AM El-Sayed, British Heart Foundation Health Promotion Research Group, Department of Public Health, University of Oxford, Richards Building, Old Road Campus, Headington, Oxford OX3 7LF, UK. E-mail: elabdul@umich.edu

Summary

Ethnic minority groups are growing as a proportion of the British population. Although disparate, literature suggests inequalities in obesity risk within and among ethnic minority groups relative to Caucasians in the UK. We summarize and appraise the existing peer-reviewed literature about the prevalence and determinants of obesity among ethnic minority groups relative to Caucasians among children and adults in the UK. There was no consensus about obesity prevalence relative to Caucasians among South Asian or Black children or among South Asian adults relative to Caucasians. Black adults generally had higher risk for obesity than Caucasians. Both Chinese children and adults had lower risk for obesity than Caucasians. Few studies have considered differences in the aetiology of obesity by ethnicity.
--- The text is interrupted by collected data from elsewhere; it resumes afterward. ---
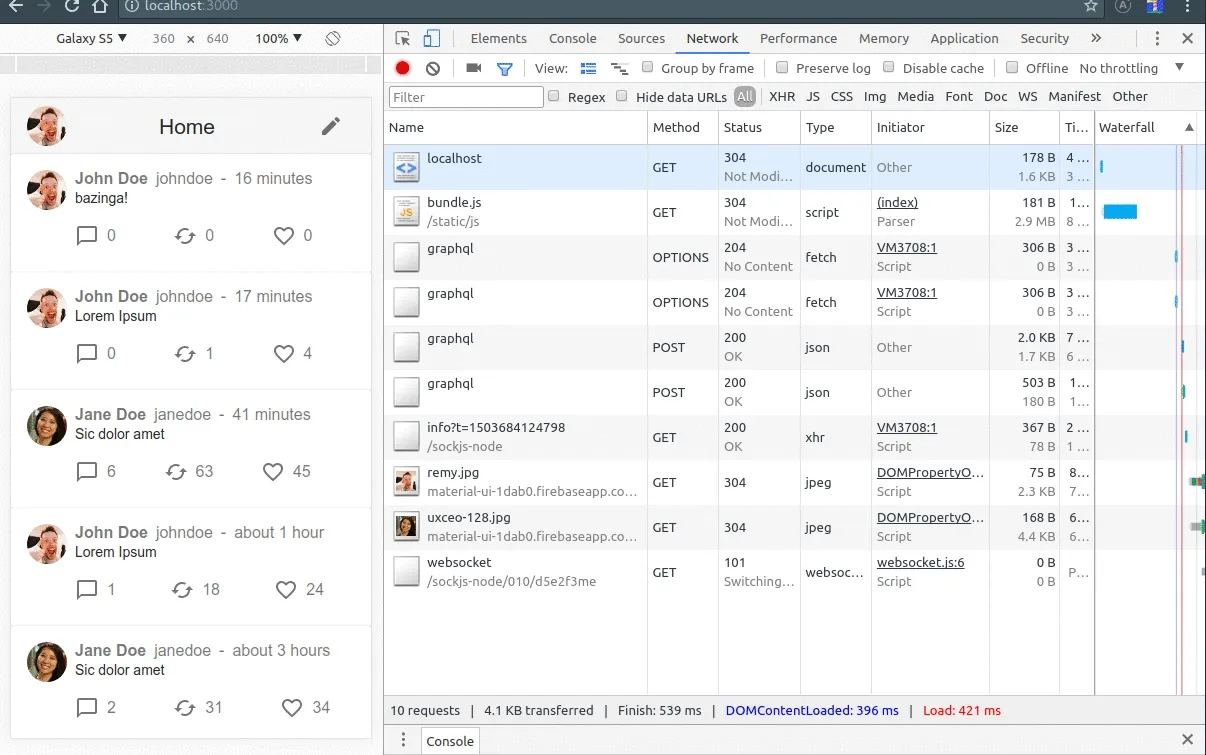
Task: Like the bazinga! post heart icon
Action: 284,236
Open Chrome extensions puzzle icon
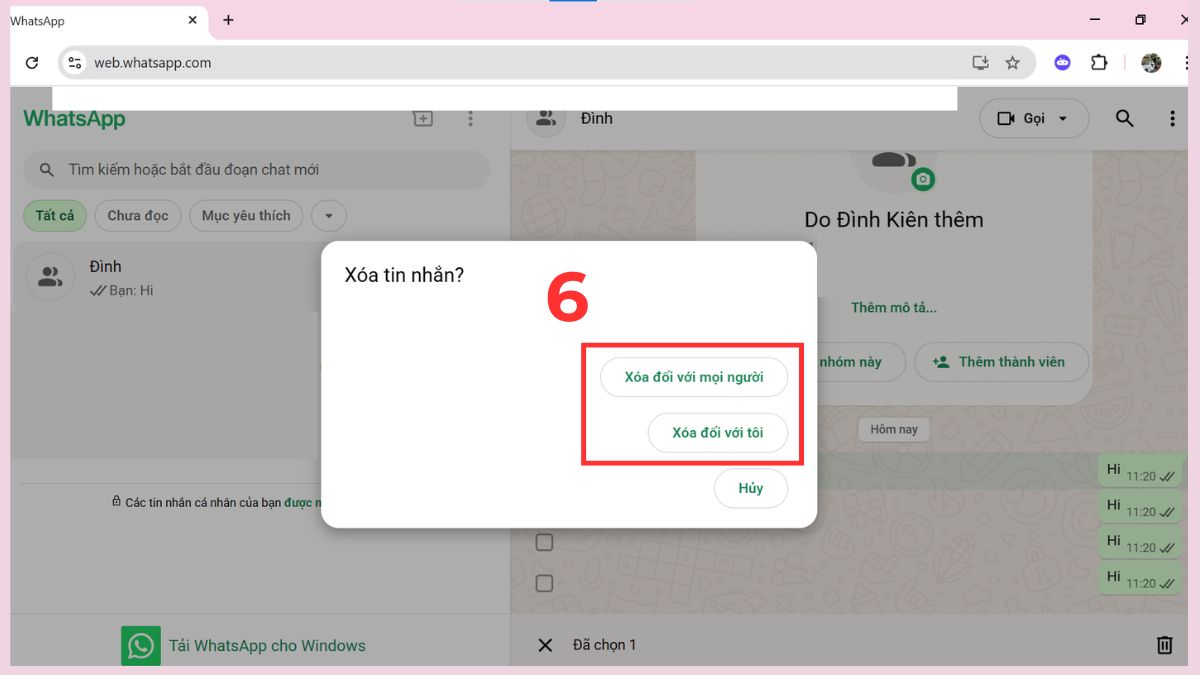 (x=1099, y=62)
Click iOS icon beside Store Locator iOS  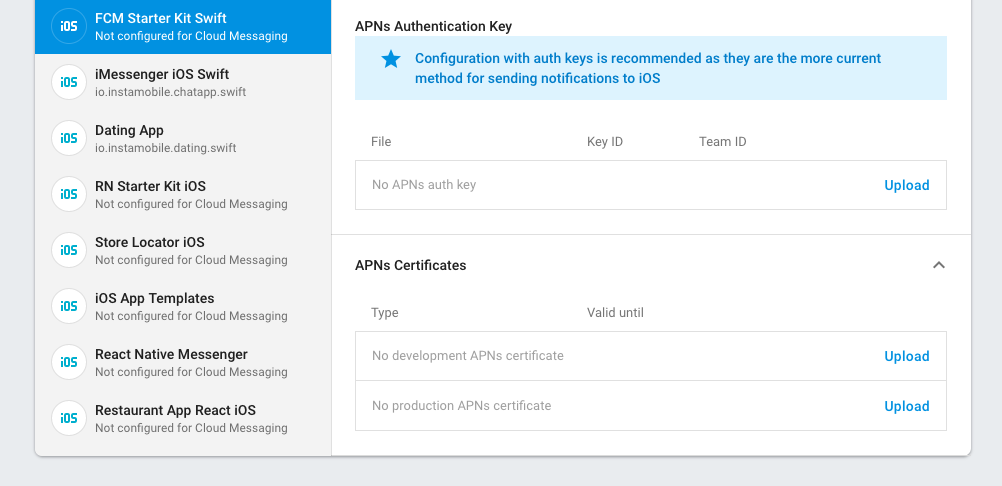68,250
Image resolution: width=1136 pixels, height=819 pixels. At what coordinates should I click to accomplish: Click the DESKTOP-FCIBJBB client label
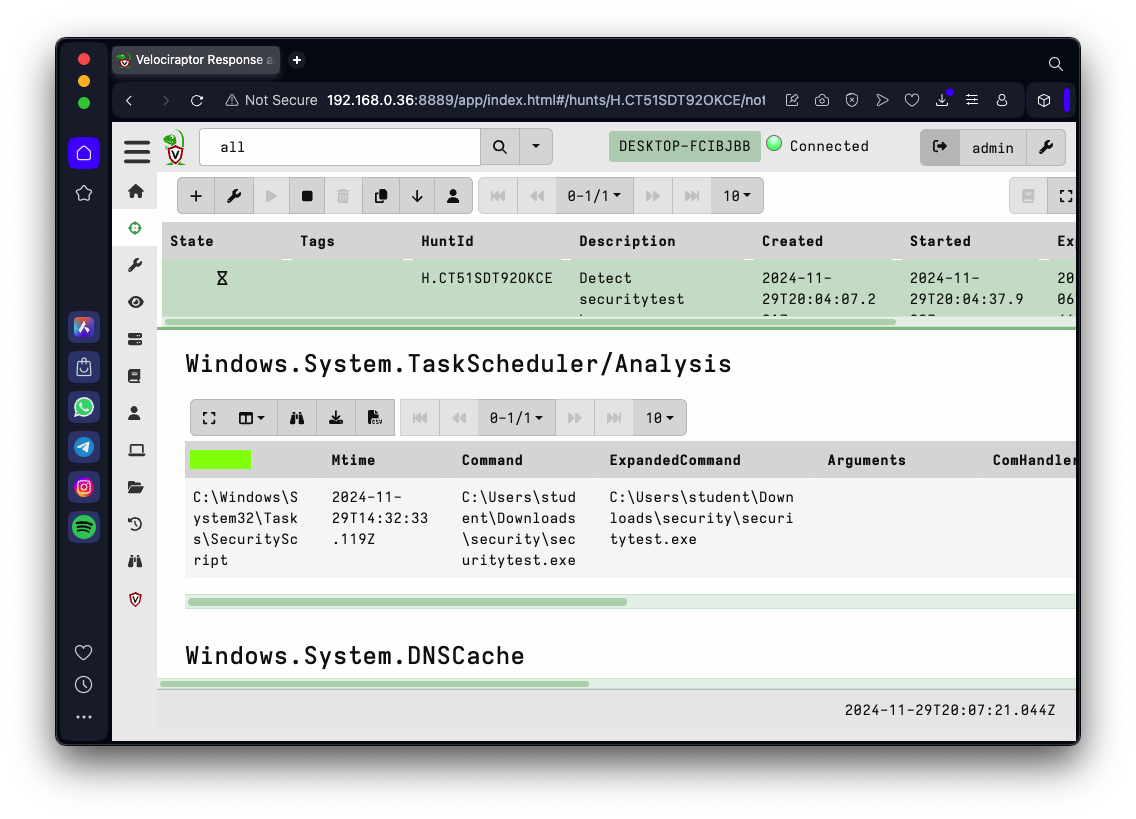coord(684,146)
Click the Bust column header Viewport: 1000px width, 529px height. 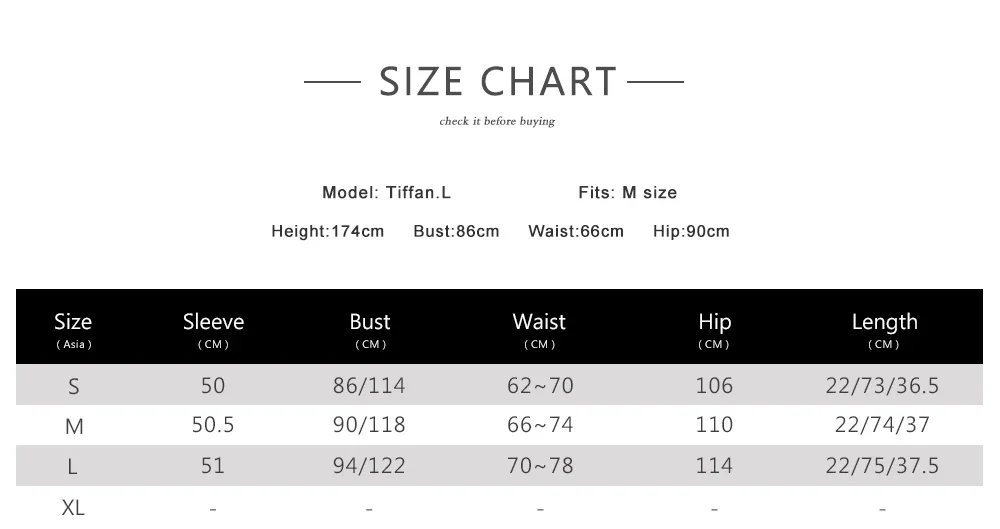[x=370, y=328]
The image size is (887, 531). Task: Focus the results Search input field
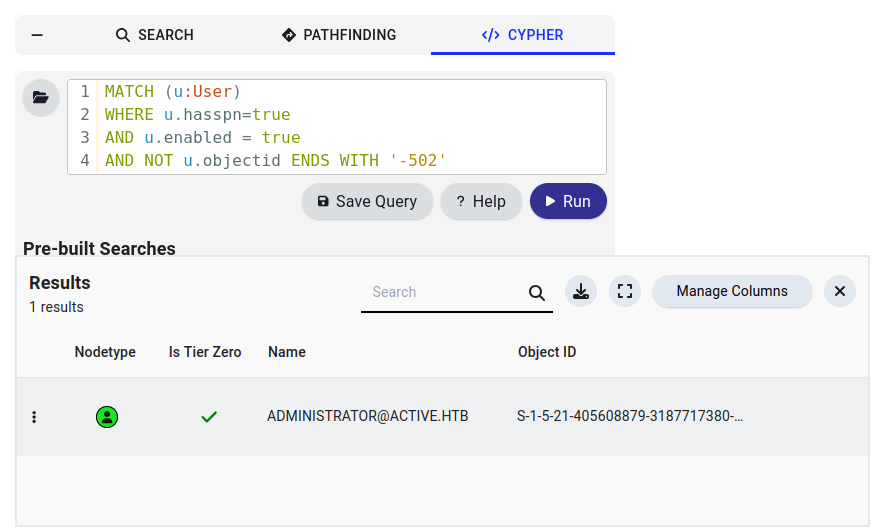coord(444,292)
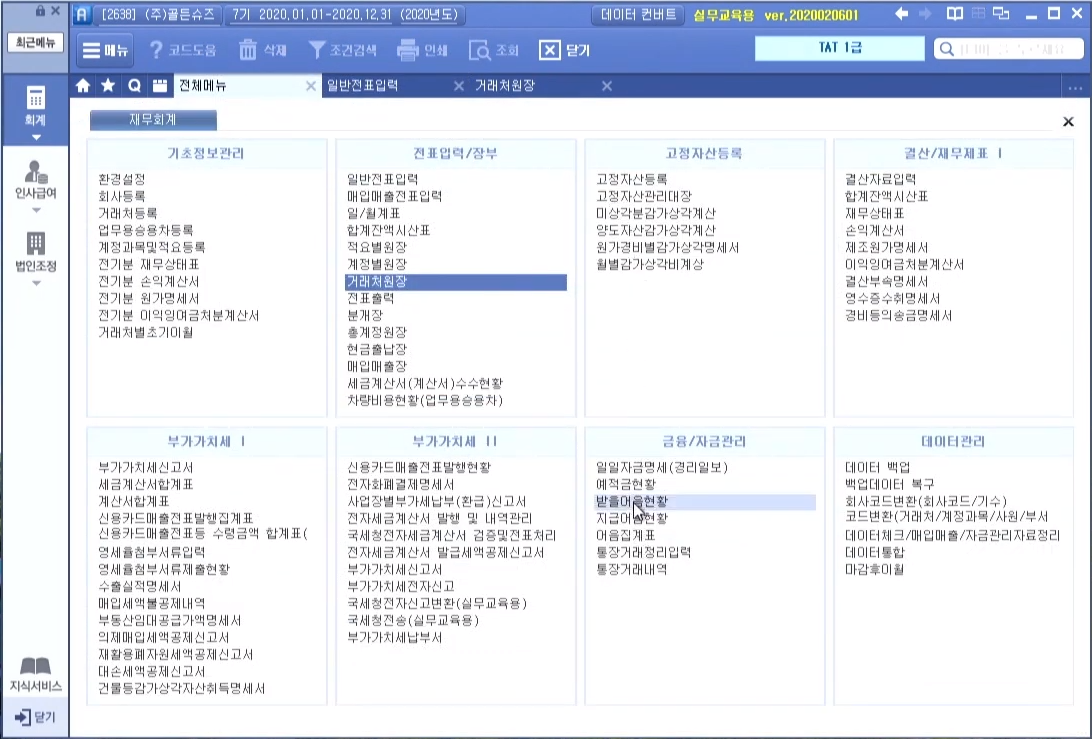Click the 삭제 trash icon

point(248,50)
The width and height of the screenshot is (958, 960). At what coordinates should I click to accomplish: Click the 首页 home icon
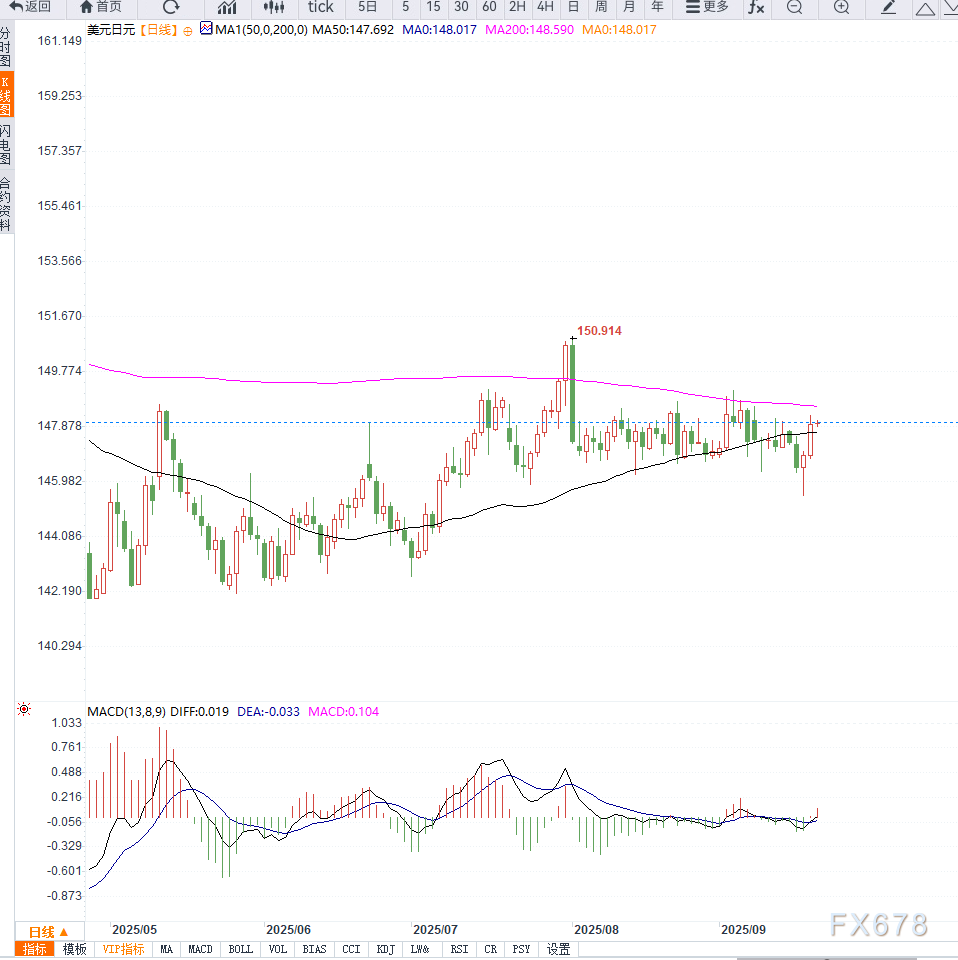[99, 8]
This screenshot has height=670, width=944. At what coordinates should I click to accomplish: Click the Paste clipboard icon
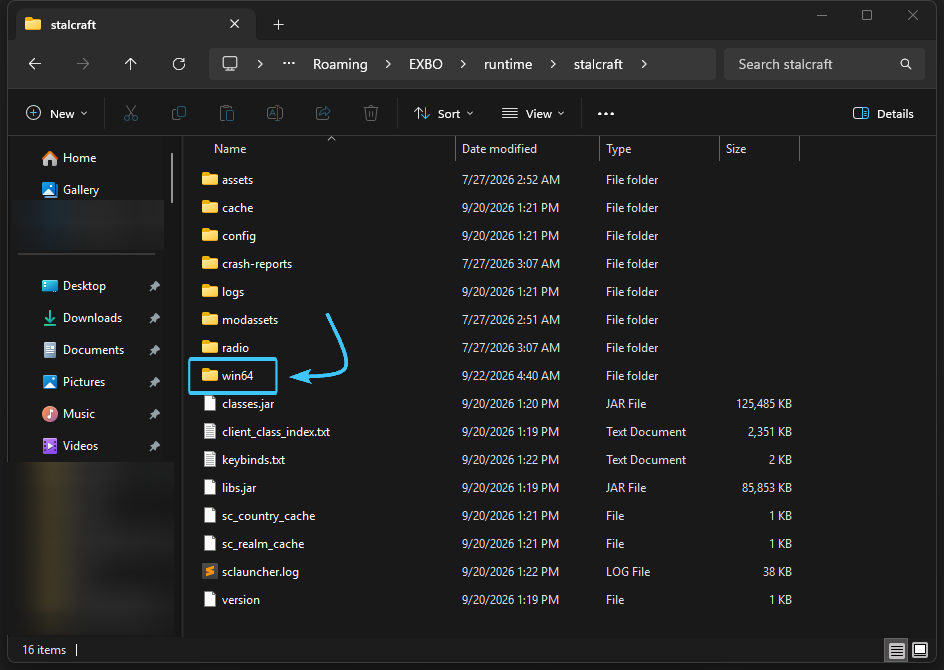(x=227, y=113)

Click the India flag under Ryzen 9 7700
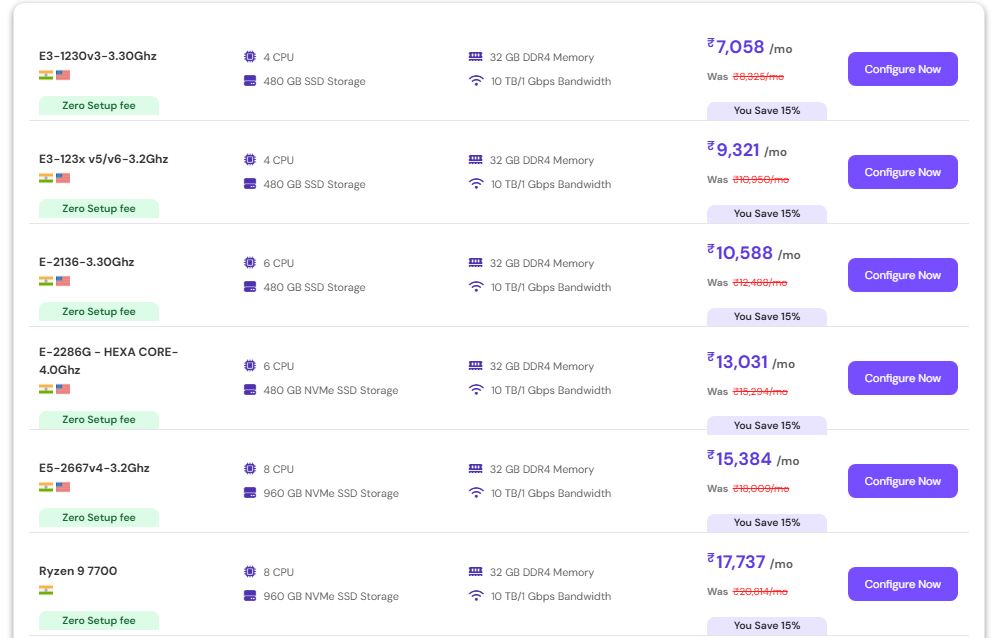tap(46, 590)
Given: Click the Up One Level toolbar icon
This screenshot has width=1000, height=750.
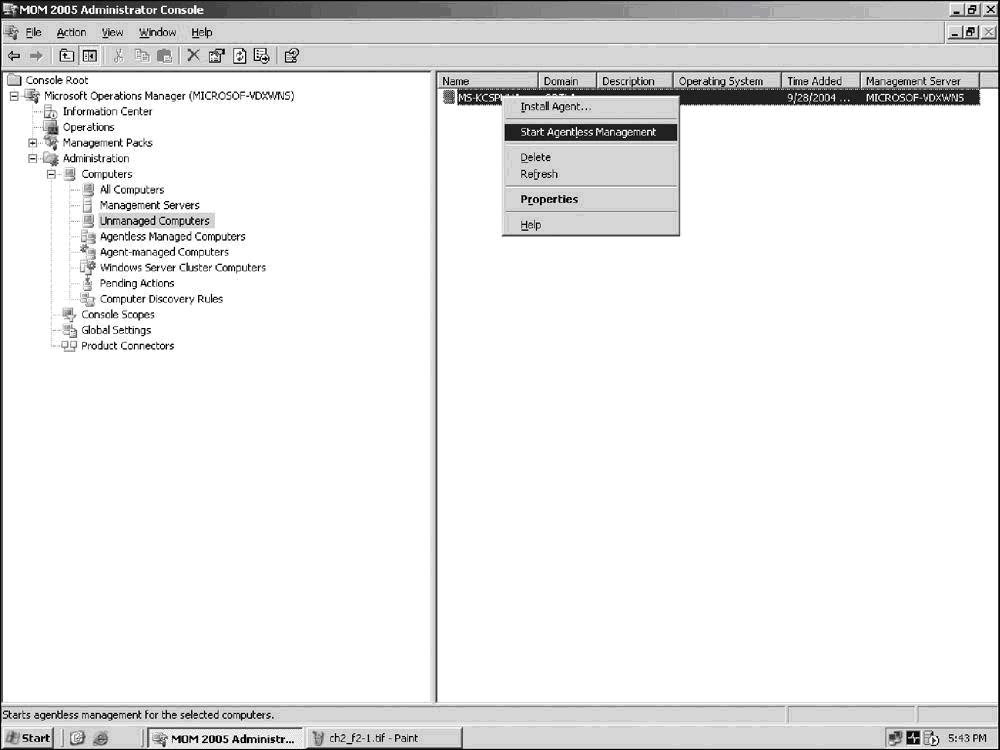Looking at the screenshot, I should click(67, 56).
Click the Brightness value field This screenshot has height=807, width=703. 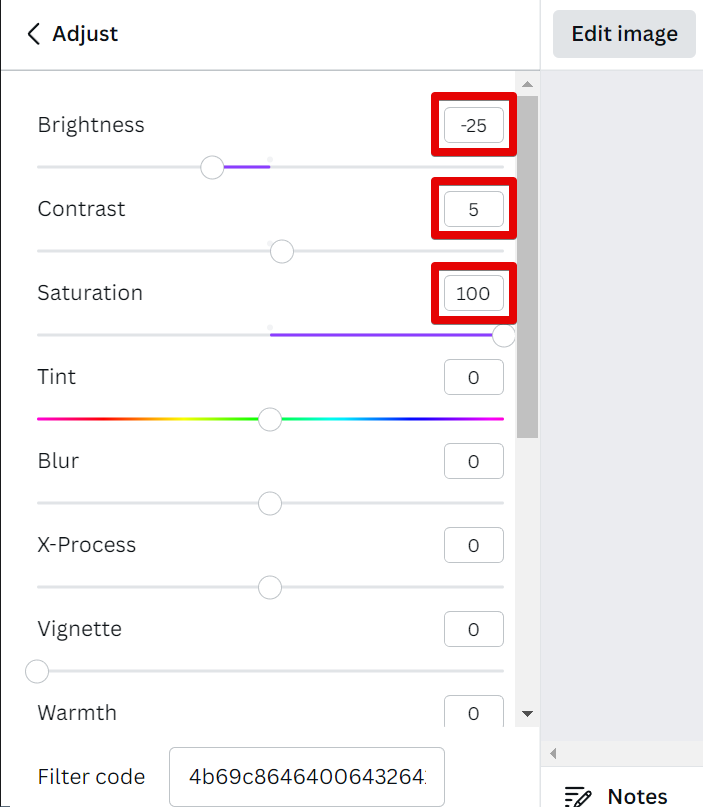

The lack of consensus regarding obesity risk among large ethnic minority groups relative to Caucasians in the UK, and the paucity of studies concerned with differences in obesity aetiology by ethnicity warrant further research in this area. Certain obesity metrics may bias obesity prevalence among particular ethnic groups relative to Caucasians. We summarize key methodological limitations to the current literature and suggest avenues for future research.